Collection entries:
....................

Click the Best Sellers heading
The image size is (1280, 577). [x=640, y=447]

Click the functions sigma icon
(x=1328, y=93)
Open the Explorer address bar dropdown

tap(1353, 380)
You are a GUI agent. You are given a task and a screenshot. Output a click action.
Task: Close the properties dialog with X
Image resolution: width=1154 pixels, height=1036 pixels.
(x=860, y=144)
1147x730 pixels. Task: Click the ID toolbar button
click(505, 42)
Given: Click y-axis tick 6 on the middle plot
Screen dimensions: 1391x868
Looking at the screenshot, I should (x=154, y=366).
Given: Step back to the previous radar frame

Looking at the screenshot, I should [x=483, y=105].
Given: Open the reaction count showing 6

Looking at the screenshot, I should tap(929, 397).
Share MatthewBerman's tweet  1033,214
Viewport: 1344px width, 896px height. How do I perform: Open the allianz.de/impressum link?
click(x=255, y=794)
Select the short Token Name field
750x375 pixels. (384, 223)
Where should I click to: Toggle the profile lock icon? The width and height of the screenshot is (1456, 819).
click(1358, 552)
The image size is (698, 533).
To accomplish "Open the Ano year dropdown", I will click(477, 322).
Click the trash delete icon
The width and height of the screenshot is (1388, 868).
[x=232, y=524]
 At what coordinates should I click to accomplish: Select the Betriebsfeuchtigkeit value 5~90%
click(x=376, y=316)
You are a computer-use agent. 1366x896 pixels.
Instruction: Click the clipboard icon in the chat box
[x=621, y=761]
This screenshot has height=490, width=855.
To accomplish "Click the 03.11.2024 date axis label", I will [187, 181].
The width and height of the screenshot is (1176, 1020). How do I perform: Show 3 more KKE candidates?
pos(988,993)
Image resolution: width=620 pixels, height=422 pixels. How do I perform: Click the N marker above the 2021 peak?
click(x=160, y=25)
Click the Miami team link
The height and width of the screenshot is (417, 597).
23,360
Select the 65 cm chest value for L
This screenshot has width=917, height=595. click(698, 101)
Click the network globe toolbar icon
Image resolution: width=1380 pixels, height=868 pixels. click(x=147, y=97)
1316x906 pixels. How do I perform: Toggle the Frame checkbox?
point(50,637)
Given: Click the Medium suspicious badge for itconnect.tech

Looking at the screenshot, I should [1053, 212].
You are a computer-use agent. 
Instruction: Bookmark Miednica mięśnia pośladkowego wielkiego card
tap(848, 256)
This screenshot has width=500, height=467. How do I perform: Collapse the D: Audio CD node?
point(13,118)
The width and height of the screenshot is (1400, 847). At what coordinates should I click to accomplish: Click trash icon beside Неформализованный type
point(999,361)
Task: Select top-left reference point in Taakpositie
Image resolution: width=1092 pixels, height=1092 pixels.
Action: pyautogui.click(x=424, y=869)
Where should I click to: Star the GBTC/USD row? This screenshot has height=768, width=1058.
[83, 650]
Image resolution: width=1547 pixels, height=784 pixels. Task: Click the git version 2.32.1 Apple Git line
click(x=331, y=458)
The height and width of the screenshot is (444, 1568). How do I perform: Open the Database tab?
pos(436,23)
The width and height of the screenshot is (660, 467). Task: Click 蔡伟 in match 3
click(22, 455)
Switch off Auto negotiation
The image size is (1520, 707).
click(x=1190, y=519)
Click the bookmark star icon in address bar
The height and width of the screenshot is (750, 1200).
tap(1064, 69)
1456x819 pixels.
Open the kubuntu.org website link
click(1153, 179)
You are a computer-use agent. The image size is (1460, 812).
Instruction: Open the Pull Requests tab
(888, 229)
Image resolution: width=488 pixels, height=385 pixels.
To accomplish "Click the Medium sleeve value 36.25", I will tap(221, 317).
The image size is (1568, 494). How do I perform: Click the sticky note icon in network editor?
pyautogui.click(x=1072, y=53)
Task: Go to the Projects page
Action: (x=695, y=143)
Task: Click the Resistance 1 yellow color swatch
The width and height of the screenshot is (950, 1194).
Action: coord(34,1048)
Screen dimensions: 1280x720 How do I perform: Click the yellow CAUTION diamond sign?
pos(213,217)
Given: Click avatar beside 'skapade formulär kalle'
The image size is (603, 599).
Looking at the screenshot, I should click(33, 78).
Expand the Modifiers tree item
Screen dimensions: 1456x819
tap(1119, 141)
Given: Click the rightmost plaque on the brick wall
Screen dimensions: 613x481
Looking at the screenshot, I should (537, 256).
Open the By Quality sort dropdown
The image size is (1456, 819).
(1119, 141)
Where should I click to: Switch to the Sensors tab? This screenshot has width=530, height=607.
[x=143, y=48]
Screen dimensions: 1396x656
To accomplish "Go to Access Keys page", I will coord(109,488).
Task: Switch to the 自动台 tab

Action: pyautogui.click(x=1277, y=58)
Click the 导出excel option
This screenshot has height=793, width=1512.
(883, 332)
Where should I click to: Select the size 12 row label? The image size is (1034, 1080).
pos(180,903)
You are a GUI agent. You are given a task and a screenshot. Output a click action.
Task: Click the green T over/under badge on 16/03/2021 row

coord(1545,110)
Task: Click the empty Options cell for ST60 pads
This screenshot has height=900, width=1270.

....................

Edit the rows from the line holding "Click the 导出excel option" through the last row, inclusive, by swapping "badge" for "icon" and changing nothing else. Give back only those lines.

Click the 导出excel option
This screenshot has height=793, width=1512.
(883, 332)
Where should I click to: Select the size 12 row label? The image size is (1034, 1080).
pos(180,903)
You are a GUI agent. You are given a task and a screenshot. Output a click action.
Task: Click the green T over/under icon on 16/03/2021 row

coord(1545,110)
Task: Click the empty Options cell for ST60 pads
This screenshot has height=900, width=1270.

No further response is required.